Action item ->
Copy the records below exactly as they appear.

Dataset content ->
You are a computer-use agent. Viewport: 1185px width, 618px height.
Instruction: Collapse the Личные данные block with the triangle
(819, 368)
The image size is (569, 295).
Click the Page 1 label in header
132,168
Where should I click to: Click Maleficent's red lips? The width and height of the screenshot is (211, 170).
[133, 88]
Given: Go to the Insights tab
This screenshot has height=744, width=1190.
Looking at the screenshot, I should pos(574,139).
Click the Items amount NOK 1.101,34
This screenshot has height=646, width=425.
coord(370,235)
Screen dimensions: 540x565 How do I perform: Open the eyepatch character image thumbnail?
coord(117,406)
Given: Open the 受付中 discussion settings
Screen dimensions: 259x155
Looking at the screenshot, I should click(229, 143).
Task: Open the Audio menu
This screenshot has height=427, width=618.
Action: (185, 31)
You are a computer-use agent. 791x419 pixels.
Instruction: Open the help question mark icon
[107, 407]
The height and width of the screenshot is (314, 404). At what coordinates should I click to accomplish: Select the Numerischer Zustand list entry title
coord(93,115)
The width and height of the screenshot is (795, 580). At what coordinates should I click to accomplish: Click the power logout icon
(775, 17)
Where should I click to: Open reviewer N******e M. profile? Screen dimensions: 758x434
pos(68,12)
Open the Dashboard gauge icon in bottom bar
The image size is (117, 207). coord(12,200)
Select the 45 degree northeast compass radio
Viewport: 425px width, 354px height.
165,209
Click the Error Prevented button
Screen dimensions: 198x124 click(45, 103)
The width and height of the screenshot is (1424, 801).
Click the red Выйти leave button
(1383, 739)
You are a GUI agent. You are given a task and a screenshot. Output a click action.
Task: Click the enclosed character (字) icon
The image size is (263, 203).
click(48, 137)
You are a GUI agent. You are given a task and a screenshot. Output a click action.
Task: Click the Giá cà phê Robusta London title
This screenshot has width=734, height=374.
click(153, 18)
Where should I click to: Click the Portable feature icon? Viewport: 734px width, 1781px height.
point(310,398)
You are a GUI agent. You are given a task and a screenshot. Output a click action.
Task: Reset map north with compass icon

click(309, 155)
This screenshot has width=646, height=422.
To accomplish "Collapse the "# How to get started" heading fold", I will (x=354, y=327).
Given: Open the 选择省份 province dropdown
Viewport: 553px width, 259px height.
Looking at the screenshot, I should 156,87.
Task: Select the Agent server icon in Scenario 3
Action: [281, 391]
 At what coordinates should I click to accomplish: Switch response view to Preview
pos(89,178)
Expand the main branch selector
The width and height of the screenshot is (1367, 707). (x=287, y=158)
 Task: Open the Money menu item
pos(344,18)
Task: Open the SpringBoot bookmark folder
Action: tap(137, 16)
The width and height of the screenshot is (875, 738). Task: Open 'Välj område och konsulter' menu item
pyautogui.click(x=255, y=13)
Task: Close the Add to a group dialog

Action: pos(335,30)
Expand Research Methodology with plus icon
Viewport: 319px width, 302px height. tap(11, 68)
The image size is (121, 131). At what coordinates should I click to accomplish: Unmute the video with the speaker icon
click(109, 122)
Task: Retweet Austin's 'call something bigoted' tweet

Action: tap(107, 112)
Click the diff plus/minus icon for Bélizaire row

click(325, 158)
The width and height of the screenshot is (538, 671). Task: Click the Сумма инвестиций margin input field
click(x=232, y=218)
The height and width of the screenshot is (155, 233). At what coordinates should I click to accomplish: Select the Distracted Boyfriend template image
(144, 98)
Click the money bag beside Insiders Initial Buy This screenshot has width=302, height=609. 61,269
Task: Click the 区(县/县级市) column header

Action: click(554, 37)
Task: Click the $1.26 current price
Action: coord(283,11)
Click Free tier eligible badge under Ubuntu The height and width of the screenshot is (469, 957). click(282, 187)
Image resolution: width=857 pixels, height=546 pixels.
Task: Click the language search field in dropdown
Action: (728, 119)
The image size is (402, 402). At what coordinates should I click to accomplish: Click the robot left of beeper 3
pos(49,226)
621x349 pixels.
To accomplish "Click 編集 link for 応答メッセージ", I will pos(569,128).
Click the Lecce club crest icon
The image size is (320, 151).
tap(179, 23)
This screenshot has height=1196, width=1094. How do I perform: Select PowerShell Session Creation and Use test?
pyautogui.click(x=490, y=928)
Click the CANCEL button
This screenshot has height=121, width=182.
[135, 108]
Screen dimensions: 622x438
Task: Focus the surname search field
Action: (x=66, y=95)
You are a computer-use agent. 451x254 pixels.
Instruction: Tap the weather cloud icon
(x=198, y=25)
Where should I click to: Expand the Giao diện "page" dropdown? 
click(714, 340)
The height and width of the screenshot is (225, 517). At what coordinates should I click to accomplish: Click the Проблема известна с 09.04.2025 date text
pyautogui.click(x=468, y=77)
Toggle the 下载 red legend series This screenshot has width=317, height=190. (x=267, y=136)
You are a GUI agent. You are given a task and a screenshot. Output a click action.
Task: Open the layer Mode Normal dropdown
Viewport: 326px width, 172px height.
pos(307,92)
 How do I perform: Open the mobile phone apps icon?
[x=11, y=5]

Task output ->
You are a computer-use agent. Viewport: 1185px width, 618px height.
Instruction: Collapse the Личные данные block with the triangle
(819, 368)
The image size is (569, 295).
Click the Page 1 label in header
132,168
Where should I click to: Click Maleficent's red lips? The width and height of the screenshot is (211, 170).
[133, 88]
Given: Go to the Insights tab
This screenshot has height=744, width=1190.
Looking at the screenshot, I should pos(574,139).
Click the Items amount NOK 1.101,34
This screenshot has height=646, width=425.
coord(370,235)
Screen dimensions: 540x565 How do I perform: Open the eyepatch character image thumbnail?
coord(117,406)
Given: Open the 受付中 discussion settings
Screen dimensions: 259x155
Looking at the screenshot, I should click(229, 143).
Task: Open the Audio menu
This screenshot has height=427, width=618.
Action: (185, 31)
You are a computer-use agent. 791x419 pixels.
Instruction: Open the help question mark icon
[107, 407]
The height and width of the screenshot is (314, 404). At what coordinates should I click to accomplish: Select the Numerischer Zustand list entry title
coord(93,115)
The width and height of the screenshot is (795, 580). At what coordinates should I click to accomplish: Click the power logout icon
(775, 17)
Where should I click to: Open reviewer N******e M. profile? Screen dimensions: 758x434
pos(68,12)
Open the Dashboard gauge icon in bottom bar
The image size is (117, 207). coord(12,200)
Select the 45 degree northeast compass radio
Viewport: 425px width, 354px height.
165,209
Click the Error Prevented button
Screen dimensions: 198x124 click(45, 103)
The width and height of the screenshot is (1424, 801).
Click the red Выйти leave button
(1383, 739)
You are a GUI agent. You are given a task and a screenshot. Output a click action.
Task: Click the enclosed character (字) icon
The image size is (263, 203).
click(48, 137)
You are a GUI agent. You are given a task and a screenshot. Output a click action.
Task: Click the Giá cà phê Robusta London title
This screenshot has width=734, height=374.
click(153, 18)
Where should I click to: Click the Portable feature icon? Viewport: 734px width, 1781px height.
point(310,398)
You are a GUI agent. You are given a task and a screenshot. Output a click action.
Task: Reset map north with compass icon

click(309, 155)
This screenshot has width=646, height=422.
To accomplish "Collapse the "# How to get started" heading fold", I will (x=354, y=327).
Given: Open the 选择省份 province dropdown
Viewport: 553px width, 259px height.
Looking at the screenshot, I should 156,87.
Task: Select the Agent server icon in Scenario 3
Action: [281, 391]
 At what coordinates should I click to accomplish: Switch response view to Preview
pos(89,178)
Expand the main branch selector
The width and height of the screenshot is (1367, 707). (x=287, y=158)
 Task: Open the Money menu item
pos(344,18)
Task: Open the SpringBoot bookmark folder
Action: tap(137, 16)
The width and height of the screenshot is (875, 738). Task: Open 'Välj område och konsulter' menu item
pyautogui.click(x=255, y=13)
Task: Close the Add to a group dialog

Action: pos(335,30)
Expand Research Methodology with plus icon
Viewport: 319px width, 302px height. tap(11, 68)
The image size is (121, 131). At what coordinates should I click to accomplish: Unmute the video with the speaker icon
click(109, 122)
Task: Retweet Austin's 'call something bigoted' tweet

Action: tap(107, 112)
Click the diff plus/minus icon for Bélizaire row

click(325, 158)
The width and height of the screenshot is (538, 671). Task: Click the Сумма инвестиций margin input field
click(x=232, y=218)
The height and width of the screenshot is (155, 233). At what coordinates should I click to accomplish: Select the Distracted Boyfriend template image
(144, 98)
Click the money bag beside Insiders Initial Buy This screenshot has width=302, height=609. 61,269
Task: Click the 区(县/县级市) column header

Action: click(554, 37)
Task: Click the $1.26 current price
Action: coord(283,11)
Click Free tier eligible badge under Ubuntu The height and width of the screenshot is (469, 957). click(282, 187)
Image resolution: width=857 pixels, height=546 pixels.
Task: Click the language search field in dropdown
Action: (728, 119)
The image size is (402, 402). At what coordinates should I click to accomplish: Click the robot left of beeper 3
pos(49,226)
621x349 pixels.
To accomplish "Click 編集 link for 応答メッセージ", I will pos(569,128).
Click the Lecce club crest icon
The image size is (320, 151).
tap(179, 23)
This screenshot has height=1196, width=1094. How do I perform: Select PowerShell Session Creation and Use test?
pyautogui.click(x=490, y=928)
Click the CANCEL button
This screenshot has height=121, width=182.
[135, 108]
Screen dimensions: 622x438
Task: Focus the surname search field
Action: (x=66, y=95)
You are a computer-use agent. 451x254 pixels.
Instruction: Tap the weather cloud icon
(x=198, y=25)
Where should I click to: Expand the Giao diện "page" dropdown? 
click(714, 340)
The height and width of the screenshot is (225, 517). At what coordinates should I click to accomplish: Click the Проблема известна с 09.04.2025 date text
pyautogui.click(x=468, y=77)
Toggle the 下载 red legend series This screenshot has width=317, height=190. (x=267, y=136)
You are a GUI agent. You are given a task and a screenshot. Output a click action.
Task: Open the layer Mode Normal dropdown
Viewport: 326px width, 172px height.
pos(307,92)
 How do I perform: Open the mobile phone apps icon?
[x=11, y=5]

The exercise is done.